Figure 1. The EU1794 series of NMDAR NAMs can be converted to PAMs with subtle structural modifications.

Figure 1.

(A) Representative concentration-response experiments for a negative (EU1794-2, above) and positive (EU1794-5, below) allosteric modulator using two-electrode voltage-clamp recordings of GluN1/GluN2D NMDARs activated by saturating concentrations of agonist. 100/30 µM glutamate/glycine application is represented by the grey bar and increasing concentrations of modulator are shown by grey scale boxes (0.3, 1, 3, 10, 30 µM for EU1794-2 and 1, 3, 10, 30, 100 µM for EU1794-5). (B) Chemical structures of the NAMs EU1794-2, EU1794-4, EU1794-19 and PAM EU1794-5 are given, which show all permutations of two methyl substitutions.
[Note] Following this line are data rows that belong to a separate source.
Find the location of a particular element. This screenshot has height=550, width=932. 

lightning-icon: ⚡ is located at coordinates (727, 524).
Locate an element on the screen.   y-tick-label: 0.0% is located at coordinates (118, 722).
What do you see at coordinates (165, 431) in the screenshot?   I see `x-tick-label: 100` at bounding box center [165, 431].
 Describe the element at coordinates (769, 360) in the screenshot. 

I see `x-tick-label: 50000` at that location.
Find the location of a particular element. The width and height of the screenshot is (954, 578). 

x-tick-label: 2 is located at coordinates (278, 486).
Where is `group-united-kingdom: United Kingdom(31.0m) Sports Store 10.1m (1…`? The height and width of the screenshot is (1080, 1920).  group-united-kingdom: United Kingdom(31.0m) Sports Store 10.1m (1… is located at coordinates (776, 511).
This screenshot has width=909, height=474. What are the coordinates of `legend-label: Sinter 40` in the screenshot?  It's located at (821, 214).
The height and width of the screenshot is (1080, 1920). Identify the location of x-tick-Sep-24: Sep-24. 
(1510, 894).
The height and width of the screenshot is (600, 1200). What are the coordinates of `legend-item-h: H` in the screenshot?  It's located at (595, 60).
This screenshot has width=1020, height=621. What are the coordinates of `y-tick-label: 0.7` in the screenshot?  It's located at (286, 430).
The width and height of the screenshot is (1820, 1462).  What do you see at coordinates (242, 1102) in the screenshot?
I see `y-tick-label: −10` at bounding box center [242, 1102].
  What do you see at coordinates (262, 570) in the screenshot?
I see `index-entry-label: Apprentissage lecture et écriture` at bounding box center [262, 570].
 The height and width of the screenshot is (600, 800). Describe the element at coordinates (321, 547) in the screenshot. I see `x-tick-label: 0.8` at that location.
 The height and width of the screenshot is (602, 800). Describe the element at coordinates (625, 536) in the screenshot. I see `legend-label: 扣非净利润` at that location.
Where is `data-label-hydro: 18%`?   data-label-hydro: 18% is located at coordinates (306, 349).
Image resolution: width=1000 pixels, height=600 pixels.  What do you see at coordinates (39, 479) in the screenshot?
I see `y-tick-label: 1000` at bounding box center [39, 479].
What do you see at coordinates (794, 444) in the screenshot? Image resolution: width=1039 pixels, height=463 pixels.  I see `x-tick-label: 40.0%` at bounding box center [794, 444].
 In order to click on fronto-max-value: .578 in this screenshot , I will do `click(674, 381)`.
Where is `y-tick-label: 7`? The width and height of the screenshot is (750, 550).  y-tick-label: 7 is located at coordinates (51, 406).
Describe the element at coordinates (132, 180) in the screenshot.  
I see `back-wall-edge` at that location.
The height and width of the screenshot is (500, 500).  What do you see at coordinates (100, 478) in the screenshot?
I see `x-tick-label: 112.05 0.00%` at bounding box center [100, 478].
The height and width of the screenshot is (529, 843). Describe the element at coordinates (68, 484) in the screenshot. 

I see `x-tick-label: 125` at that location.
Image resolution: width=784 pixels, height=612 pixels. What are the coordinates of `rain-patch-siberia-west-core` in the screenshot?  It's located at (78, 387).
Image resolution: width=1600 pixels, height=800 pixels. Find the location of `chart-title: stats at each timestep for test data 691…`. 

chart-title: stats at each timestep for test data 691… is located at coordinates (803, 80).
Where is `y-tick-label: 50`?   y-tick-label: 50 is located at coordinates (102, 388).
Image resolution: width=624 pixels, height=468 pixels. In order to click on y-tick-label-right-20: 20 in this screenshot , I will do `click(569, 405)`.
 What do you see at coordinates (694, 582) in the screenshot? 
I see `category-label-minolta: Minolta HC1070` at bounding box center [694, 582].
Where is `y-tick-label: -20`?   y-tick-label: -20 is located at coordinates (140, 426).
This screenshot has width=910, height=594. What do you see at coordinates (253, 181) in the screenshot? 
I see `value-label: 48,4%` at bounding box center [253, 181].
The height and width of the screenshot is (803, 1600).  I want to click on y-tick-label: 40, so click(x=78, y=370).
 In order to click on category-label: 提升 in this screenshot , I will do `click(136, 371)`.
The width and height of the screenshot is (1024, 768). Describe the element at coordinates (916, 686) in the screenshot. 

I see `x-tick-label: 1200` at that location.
This series illustrates how subtle changes in chemical structure interconvert modulator activity. (C) The concentration-response curves for the compounds shown in (B) acting on GluN1/GluN2D NMDARs activated by maximally effective concentrations of co-agonists and fitted by the Hill equation. (D) Chemical structures of EU1794 PAMs. (E) Concentration-response curves for EU1794 PAMs on the responses of GluN1/GluN2D NMDARs to maximally effective concentrations of co-agonists. See Table 1 for fitted EC50 values at all diheteromeric NMDARs. Data represent 4–18 oocytes recorded in at least two independent experiments.